在Airflow中,可以使用PythonOperator操作符来执行自定义的Python代码。下面是一个示例解决方案:
from airflow import DAG
from airflow.operators.python_operator import PythonOperator
from airflow.utils.dates import days_ago
import boto3
import email
import os
# 定义下载邮件到S3的函数
def download_email_to_s3():
    s3_client = boto3.client('s3')
    s3_bucket = 'your-s3-bucket'
    s3_folder = 'email'
    email_username = 'your-email-username'
    email_password = 'your-email-password'
    email_host = 'your-email-host'
    email_port = 993
    
    # 连接到电子邮件服务器
    mail = imaplib.IMAP4_SSL(email_host, email_port)
    mail.login(email_username, email_password)
    mail.select("inbox")
    
    # 搜索并下载最新的邮件
    result, data = mail.search(None, "ALL")
    latest_email_id = data[0].split()[-1]
    result, data = mail.fetch(latest_email_id, "(RFC822)")
    raw_email = data[0][1]
    
    # 解析邮件内容
    msg = email.message_from_bytes(raw_email)

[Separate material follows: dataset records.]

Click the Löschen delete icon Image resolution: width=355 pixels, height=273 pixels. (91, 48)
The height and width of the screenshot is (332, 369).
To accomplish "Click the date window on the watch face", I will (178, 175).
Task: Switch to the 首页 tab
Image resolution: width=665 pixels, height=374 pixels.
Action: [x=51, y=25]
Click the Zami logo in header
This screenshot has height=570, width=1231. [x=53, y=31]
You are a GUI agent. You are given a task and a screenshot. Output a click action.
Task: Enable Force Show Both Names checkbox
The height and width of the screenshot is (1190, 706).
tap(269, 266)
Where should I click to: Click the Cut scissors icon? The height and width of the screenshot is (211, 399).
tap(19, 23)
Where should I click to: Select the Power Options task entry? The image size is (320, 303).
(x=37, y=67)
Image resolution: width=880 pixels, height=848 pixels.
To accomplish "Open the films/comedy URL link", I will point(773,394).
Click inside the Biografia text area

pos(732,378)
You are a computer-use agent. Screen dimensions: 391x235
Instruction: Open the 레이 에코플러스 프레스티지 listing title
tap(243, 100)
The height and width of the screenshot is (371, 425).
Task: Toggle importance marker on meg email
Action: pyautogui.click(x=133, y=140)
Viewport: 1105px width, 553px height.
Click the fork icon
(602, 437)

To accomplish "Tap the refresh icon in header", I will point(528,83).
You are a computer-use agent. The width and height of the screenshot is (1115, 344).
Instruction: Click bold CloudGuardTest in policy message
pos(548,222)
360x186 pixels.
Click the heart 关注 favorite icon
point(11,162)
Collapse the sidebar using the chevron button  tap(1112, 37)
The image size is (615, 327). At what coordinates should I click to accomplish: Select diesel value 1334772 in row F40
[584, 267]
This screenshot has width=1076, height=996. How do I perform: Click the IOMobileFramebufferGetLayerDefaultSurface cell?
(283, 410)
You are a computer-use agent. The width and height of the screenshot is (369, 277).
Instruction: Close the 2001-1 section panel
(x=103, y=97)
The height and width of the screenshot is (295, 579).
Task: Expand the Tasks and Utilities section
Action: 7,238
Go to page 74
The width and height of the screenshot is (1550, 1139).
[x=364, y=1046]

    subject = msg['subject']
    body = ""
    
    if msg.is_multipart():
        for part in msg.walk():
            if part.get_content_type() == "text/plain":
                body = part.get_payload(decode=True)
    else:
        body = msg.get_payload(decode=True)
    
    # 保存邮件到S3
    s3_file_path = os.path.join(s3_folder, f"{latest_email_id}.txt")
    s3_client.put_object(Body=body, Bucket=s3_bucket, Key=s3_file_path)
    
    print(f"Email downloaded to S3: {s3_file_path}")
# 定义DAG
default_args = {
    'owner': 'airflow',
    'start_date': days_ago(1)
}
with DAG('download_email_to_s3', default_args=default_args, schedule_interval=None) as dag:
    download_email_task = PythonOperator(
        task_id='download_email_task',
        python_callable=download_email_to_s3
    )
请注意,上述代码中的一些值需要替换为您自己的值,例如S3存储桶名称、电子邮件凭据和主机等。还可以根据需要进行自定义,例如添加错误处理或更多的日志记录。